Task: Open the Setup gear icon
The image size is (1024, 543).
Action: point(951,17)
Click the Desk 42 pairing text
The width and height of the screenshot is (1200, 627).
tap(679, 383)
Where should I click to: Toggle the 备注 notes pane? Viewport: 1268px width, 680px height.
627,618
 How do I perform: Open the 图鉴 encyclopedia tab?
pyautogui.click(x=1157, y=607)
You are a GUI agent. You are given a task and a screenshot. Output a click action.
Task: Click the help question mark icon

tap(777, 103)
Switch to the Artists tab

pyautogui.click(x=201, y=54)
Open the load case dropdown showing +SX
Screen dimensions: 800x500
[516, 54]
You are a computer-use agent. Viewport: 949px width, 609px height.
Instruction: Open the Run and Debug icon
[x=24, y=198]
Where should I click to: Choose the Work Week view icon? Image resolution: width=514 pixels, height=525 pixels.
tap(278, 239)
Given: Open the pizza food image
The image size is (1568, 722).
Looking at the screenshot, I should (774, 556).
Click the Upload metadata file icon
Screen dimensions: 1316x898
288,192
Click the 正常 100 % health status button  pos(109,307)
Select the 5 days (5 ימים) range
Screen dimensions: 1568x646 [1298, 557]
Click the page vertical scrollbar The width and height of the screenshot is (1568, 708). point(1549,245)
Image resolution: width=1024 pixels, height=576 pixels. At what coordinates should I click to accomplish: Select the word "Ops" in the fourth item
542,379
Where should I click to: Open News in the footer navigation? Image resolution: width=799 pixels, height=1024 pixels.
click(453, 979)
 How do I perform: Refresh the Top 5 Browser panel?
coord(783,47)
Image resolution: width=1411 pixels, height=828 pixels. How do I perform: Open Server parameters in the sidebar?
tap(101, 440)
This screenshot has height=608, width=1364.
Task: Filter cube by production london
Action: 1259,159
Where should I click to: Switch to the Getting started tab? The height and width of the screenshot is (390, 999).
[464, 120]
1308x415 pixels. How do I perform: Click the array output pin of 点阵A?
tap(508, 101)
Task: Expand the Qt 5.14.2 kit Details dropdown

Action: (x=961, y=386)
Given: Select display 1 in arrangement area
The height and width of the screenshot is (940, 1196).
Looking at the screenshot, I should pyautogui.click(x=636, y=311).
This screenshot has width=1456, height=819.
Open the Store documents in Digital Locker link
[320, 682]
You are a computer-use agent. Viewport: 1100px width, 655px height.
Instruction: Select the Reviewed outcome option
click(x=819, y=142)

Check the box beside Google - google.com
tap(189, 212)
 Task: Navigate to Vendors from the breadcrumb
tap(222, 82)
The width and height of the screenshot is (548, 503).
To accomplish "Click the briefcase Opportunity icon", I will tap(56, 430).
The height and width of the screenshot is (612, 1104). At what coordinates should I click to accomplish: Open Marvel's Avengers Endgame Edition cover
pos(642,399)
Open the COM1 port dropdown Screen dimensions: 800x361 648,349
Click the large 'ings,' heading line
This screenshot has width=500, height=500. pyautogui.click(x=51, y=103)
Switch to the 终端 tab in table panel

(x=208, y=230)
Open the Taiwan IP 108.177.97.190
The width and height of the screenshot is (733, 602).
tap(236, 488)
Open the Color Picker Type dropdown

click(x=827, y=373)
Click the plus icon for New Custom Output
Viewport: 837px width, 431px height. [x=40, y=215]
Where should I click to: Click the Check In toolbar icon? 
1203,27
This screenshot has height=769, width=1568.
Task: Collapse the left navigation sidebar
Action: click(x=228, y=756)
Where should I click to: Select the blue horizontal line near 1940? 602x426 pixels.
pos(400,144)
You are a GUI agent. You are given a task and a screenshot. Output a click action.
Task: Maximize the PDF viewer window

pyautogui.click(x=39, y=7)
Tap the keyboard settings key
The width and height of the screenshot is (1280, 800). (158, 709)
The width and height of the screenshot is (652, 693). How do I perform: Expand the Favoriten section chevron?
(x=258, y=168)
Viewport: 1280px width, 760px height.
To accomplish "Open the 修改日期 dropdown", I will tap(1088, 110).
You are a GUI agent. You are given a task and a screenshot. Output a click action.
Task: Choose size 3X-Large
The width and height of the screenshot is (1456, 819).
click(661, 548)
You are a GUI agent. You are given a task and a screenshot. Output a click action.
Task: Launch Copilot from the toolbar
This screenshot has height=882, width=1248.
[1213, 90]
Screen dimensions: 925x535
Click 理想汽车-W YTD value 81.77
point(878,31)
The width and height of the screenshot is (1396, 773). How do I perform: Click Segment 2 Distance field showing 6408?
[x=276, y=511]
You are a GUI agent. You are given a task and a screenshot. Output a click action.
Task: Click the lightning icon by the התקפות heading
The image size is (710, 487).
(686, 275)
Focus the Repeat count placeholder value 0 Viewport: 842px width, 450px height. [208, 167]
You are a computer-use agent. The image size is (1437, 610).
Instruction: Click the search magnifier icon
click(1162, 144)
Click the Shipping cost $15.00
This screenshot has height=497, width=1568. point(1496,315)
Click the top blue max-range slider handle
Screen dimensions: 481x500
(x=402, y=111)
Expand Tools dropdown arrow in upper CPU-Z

YOUR OBJECTIVE: Respond with the lines above, from the one that holds "You are a computer-use agent. The" to the end of the listing, each repeated exactly, and with no other material.

ANSWER TO THIS EXERCISE:
You are a computer-use agent. The image size is (1437, 610).
Instruction: Click the search magnifier icon
click(1162, 144)
Click the Shipping cost $15.00
This screenshot has height=497, width=1568. point(1496,315)
Click the top blue max-range slider handle
Screen dimensions: 481x500
(x=402, y=111)
Expand Tools dropdown arrow in upper CPU-Z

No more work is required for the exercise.